### WHAT YOU NEED TO DO
Output exactly the lines from the one holding "Given: Click the Carefulness info icon" through the final line of the entries.

### STUDY MATERIAL
———

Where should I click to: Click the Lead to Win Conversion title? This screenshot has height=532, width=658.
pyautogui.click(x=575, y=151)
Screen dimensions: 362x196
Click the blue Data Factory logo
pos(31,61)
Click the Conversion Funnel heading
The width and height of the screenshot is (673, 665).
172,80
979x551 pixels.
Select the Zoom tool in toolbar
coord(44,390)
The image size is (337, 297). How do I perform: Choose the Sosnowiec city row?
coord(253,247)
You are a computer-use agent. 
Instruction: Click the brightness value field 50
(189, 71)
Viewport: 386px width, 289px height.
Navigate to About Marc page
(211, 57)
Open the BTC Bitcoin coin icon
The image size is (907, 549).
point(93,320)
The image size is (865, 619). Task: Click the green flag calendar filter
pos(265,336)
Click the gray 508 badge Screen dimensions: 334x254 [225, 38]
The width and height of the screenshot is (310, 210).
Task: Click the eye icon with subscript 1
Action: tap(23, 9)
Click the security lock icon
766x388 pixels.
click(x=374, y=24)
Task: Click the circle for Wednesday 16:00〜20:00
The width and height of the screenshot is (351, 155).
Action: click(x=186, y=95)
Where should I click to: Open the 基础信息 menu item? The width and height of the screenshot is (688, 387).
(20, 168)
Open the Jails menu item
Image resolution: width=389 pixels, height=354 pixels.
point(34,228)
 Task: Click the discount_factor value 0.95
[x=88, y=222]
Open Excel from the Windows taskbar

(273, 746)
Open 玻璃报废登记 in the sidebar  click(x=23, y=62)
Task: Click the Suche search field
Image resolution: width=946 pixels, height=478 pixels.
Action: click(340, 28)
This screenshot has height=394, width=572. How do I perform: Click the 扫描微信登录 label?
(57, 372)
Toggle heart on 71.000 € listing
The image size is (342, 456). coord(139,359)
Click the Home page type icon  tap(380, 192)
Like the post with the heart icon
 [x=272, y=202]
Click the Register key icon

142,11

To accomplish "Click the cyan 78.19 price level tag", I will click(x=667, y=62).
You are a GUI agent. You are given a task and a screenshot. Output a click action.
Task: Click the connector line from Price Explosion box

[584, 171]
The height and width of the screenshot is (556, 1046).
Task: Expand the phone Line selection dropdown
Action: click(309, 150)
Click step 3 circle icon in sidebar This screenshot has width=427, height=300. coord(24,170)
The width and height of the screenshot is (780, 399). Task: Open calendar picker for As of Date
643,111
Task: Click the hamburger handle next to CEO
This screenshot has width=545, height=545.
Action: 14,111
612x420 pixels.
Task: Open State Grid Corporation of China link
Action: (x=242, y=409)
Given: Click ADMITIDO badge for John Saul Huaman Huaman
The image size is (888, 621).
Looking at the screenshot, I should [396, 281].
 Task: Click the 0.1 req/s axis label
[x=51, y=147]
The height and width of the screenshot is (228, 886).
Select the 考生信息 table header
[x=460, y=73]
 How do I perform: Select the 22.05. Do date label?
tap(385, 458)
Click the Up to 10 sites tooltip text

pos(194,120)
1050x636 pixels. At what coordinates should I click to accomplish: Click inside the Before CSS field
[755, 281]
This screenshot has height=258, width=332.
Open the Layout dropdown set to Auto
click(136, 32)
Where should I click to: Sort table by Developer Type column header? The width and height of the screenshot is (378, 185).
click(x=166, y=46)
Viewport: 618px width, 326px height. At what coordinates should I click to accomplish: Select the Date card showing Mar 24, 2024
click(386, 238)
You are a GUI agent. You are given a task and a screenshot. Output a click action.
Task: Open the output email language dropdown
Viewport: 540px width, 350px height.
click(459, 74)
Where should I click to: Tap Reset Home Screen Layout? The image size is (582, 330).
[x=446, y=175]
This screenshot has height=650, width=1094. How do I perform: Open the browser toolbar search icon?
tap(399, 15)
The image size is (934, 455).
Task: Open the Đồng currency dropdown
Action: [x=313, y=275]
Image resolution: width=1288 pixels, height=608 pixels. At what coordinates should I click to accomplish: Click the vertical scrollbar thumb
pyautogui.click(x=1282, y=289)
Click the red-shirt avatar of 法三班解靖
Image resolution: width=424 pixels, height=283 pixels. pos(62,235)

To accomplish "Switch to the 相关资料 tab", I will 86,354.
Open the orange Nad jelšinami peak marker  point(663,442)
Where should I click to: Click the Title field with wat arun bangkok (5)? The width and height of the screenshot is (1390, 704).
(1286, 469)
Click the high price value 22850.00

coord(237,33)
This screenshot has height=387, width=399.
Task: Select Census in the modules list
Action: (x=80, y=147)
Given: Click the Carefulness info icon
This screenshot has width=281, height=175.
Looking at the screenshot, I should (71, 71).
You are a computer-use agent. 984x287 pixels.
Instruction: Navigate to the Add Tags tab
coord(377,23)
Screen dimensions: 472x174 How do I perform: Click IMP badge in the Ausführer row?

———

### TASK RESULT
Given: Click the Carefulness info icon
This screenshot has width=281, height=175.
Looking at the screenshot, I should (71, 71).
You are a computer-use agent. 984x287 pixels.
Instruction: Navigate to the Add Tags tab
coord(377,23)
Screen dimensions: 472x174 How do I perform: Click IMP badge in the Ausführer row?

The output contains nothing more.